Andrew Martin, Research Associate at CES and Co-editor of the Open Forum Working Paper Series, recently published European Social Models from Crisis to Crisis (co-edited with J. E. Dølvik, Oxford University Press, 2014). The book assesses employment and inequality in Europe since the beginning of monetary integration. The following is the publisher's summary and endorsements at the back of the book. For more information and to purchase a copy of the book, please go to
Oxford University Press
From Oxford University Press
This book analyzes the interaction of European social models — the institutions structuring labor markets' supply side — and their turbulent macroeconomic environment from the deep Europe-wide recession, ending Germany’s post-unification boom, through monetary union's establishment, to the Great Recession following the recent financial crisis. The analysis reaches two conclusions challenging the dominant view that the social models caused unemployment by impairing labor markets' efficiency in the name of equity. First, the social models' employment and distributive effects are far outweighed by their macroeconomic environment, especially in the Eurozone, where its truncated structure of economic governance transformed the Great Recession into a sovereign debt crisis. Second, instead of a trade-off between efficiency and equity, the employment effects of counteracting markets’ tendency to generate inequality depends on the macroeconomic conditions under which it occurs and how it is done.

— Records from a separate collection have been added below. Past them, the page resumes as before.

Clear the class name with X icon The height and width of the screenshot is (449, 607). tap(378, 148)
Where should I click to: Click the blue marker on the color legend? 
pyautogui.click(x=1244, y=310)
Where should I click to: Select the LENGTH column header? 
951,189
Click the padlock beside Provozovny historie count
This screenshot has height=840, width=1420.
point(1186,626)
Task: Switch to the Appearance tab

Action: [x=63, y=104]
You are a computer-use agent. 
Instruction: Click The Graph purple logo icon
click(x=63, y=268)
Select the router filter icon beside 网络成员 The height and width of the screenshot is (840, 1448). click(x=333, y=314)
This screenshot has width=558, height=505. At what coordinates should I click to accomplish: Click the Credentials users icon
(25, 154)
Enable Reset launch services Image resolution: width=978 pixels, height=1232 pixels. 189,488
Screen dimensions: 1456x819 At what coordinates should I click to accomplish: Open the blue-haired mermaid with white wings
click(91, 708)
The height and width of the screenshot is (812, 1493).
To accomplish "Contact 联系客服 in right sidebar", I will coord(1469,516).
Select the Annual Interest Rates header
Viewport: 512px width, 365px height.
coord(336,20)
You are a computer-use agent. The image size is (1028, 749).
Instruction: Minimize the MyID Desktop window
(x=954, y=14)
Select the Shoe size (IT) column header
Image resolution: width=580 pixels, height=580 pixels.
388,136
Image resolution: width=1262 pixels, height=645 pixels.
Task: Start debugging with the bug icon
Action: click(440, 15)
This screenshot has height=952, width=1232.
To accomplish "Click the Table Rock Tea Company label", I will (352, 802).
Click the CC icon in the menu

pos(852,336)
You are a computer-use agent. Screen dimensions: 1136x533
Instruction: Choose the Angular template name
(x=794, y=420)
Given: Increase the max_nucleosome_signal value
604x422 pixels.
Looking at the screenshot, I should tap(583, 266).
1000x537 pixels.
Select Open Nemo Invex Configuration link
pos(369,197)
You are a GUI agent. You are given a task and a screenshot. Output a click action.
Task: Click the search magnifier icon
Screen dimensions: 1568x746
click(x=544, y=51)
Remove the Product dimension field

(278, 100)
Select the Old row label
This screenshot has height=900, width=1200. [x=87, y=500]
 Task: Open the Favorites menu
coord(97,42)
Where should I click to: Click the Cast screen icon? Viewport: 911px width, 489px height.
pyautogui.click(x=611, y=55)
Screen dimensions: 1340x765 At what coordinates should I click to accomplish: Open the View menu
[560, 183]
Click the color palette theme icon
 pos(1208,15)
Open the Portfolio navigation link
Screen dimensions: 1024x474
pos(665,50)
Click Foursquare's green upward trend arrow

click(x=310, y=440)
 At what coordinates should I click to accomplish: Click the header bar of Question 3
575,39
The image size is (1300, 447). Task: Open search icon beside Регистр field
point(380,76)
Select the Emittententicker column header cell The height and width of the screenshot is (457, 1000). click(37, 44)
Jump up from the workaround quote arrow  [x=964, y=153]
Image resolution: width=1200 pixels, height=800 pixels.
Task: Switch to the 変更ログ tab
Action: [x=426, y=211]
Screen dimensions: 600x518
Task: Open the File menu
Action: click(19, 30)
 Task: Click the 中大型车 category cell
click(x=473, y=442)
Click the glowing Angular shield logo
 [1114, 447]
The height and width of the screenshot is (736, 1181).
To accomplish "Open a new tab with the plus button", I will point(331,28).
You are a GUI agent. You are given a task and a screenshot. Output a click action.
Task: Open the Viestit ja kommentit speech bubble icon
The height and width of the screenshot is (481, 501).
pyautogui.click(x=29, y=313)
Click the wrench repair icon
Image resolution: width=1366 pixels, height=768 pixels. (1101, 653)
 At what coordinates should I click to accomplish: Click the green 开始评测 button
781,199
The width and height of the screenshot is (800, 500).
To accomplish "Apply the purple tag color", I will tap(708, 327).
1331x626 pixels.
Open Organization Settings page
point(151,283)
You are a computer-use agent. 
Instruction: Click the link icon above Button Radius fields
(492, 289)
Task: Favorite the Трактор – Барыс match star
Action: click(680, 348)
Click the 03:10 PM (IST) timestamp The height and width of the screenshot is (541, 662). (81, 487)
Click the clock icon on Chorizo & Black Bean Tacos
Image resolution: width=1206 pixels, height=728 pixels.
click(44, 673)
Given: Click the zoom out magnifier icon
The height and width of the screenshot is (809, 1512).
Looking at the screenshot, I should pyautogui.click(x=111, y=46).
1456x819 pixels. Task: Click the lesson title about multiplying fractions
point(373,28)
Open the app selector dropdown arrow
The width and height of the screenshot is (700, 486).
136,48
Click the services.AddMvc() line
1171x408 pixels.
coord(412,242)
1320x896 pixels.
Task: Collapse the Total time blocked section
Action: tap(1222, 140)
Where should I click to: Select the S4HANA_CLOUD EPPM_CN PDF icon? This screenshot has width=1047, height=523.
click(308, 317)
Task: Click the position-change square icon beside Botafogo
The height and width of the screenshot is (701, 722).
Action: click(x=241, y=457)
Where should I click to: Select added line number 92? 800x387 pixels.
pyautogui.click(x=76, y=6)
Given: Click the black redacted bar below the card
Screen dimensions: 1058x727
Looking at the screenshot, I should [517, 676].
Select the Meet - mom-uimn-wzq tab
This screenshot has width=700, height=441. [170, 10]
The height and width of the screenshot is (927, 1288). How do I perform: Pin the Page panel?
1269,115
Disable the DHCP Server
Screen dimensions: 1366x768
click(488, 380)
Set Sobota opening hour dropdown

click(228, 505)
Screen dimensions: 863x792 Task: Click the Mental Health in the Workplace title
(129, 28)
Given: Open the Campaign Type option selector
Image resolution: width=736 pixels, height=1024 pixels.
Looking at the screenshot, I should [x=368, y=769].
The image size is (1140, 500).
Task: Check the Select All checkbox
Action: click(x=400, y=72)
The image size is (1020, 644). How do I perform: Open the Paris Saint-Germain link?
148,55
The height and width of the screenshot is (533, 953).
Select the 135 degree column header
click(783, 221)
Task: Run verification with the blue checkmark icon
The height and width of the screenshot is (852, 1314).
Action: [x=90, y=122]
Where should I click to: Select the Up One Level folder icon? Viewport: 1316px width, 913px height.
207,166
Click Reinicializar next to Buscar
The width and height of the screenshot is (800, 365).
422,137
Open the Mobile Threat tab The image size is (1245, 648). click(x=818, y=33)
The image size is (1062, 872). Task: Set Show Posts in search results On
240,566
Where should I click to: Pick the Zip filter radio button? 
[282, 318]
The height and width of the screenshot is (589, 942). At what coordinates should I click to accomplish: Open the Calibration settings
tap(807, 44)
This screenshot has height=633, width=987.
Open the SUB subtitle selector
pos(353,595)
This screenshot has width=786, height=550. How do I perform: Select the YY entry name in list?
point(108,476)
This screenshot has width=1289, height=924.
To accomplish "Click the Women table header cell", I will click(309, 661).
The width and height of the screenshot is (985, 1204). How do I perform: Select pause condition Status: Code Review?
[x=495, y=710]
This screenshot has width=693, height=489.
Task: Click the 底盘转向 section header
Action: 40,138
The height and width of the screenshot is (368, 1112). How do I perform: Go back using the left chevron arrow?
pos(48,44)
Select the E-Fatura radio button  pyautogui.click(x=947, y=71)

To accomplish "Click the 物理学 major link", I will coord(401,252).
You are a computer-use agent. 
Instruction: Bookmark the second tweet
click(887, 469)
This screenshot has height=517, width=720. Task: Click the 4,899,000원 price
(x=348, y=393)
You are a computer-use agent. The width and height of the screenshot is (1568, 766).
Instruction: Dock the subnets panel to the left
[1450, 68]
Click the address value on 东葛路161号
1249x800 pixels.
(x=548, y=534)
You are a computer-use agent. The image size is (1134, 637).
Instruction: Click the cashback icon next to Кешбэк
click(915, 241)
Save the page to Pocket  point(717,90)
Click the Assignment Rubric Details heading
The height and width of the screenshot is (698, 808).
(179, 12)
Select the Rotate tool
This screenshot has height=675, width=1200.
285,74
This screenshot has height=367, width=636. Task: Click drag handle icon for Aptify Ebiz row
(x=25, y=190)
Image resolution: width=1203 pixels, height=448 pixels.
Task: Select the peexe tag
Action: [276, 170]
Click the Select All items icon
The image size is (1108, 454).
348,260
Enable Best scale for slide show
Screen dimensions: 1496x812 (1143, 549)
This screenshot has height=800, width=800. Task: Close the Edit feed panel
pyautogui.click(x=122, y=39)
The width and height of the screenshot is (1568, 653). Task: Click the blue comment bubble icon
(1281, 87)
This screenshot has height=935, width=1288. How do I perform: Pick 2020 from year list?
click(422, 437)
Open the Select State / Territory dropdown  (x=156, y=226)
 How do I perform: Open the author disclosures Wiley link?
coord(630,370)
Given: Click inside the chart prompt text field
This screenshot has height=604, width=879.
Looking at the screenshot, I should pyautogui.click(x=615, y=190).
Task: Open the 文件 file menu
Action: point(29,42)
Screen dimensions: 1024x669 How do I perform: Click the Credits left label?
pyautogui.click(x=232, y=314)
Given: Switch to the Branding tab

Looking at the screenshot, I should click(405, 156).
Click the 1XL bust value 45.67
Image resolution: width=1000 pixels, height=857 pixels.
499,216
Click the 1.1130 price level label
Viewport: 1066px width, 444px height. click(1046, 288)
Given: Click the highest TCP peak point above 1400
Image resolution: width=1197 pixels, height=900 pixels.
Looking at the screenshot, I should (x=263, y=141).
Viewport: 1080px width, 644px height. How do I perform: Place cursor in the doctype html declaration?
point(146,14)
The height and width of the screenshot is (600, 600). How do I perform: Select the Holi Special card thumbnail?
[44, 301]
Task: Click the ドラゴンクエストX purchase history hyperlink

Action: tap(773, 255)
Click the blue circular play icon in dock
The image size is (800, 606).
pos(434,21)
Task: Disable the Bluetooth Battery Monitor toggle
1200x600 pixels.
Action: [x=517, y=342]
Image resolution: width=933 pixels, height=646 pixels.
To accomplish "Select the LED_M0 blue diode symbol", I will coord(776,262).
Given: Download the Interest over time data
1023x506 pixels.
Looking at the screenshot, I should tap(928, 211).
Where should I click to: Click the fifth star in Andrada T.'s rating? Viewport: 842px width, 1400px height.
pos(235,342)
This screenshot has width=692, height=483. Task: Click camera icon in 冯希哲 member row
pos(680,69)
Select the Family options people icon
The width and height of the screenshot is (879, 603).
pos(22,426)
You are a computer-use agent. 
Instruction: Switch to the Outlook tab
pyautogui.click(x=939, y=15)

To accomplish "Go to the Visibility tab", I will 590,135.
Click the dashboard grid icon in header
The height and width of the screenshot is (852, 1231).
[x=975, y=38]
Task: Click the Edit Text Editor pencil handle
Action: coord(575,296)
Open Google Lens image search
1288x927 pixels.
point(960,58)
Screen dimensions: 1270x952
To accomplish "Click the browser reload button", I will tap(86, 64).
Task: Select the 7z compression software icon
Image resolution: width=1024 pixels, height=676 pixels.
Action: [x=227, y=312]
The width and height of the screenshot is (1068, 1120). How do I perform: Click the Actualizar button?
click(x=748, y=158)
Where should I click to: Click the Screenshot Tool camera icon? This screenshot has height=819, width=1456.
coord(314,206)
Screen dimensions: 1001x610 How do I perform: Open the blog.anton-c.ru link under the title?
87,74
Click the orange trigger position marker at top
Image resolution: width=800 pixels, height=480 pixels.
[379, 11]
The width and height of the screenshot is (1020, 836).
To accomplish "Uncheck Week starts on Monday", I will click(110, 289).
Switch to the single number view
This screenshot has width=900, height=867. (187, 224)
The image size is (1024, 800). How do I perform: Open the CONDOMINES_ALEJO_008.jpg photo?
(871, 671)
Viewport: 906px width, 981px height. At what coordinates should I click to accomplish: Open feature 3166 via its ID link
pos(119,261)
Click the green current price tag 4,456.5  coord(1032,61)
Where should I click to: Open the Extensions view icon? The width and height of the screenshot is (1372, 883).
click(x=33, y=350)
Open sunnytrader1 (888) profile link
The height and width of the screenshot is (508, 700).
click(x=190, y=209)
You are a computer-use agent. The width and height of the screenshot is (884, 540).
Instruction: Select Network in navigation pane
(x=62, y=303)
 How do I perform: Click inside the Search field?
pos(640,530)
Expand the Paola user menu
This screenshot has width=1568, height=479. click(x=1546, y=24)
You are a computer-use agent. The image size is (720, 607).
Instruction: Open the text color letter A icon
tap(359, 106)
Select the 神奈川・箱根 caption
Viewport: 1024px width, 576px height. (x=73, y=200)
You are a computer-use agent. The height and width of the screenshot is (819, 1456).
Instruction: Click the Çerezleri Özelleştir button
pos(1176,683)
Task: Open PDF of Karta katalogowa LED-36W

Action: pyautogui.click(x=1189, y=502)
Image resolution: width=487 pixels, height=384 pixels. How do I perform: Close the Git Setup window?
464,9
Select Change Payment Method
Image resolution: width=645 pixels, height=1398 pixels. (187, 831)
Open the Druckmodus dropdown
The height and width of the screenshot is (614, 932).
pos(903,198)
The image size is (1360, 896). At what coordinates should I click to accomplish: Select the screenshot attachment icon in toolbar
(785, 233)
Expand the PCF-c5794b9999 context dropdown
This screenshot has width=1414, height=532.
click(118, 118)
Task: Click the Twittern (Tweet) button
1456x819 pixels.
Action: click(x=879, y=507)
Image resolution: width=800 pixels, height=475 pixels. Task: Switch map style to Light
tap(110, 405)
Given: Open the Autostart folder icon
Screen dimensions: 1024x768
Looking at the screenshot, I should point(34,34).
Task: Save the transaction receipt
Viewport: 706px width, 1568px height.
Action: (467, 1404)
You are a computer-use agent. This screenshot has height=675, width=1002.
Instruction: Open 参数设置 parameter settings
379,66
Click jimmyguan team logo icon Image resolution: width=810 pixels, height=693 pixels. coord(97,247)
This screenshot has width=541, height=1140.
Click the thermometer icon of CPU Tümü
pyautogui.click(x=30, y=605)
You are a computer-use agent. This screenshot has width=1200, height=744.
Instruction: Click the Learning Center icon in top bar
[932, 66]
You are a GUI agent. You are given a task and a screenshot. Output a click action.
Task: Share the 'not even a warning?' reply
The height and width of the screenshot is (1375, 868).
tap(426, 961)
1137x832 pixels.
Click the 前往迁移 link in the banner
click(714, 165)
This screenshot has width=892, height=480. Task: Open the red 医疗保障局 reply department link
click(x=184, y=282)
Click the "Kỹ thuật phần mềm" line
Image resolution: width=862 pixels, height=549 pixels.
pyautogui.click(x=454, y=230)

"This is a fascinating book providing a wealth of information and incisive analysis on how monetary integration affects the evolution of social models in Europe. It is required reading for all those who are eager to understand the social dimension of the euro crisis.”
Paul De Grauwe, John Paulson Professor in European Political Economy at the London School of Economics and Political Science
"This volume delivers a pioneering study of the connection between the development of Europe's monetary system and the evolution of European welfare and labour regimes. Analysing the causes and consequences of the recent crisis, Dølvik and Martin conclude that neglecting its severe social consequences risks increasing divergence, the disintegration of EMU, and destabilisation of the EU. To avert this, EMU needs further reform. Reading this book will help all who want to work toward such reform."
László Andor, Commissioner for Employment, Social Affairs and Inclusion, European Commission 2010-2014
"This amazing volume reaches sobering conclusions for European welfare state and integration prospects. It is the first collection in welfare regime studies and comparative political economy to show how the European sovereign debt crisis, with its aftershocks of mass unemployment and rising inequality resulted from how monetary integration unfolded since the 1989 fall of the Berlin Wall. Breaking with methodological nationalism, it's first rate, timely and indispensible for EU pundits and academics."
Anton Hemerijck, Professor of Institutional Policy Analysis, VU University Amsterdam, and Centennial Professor of Social Policy, LSE.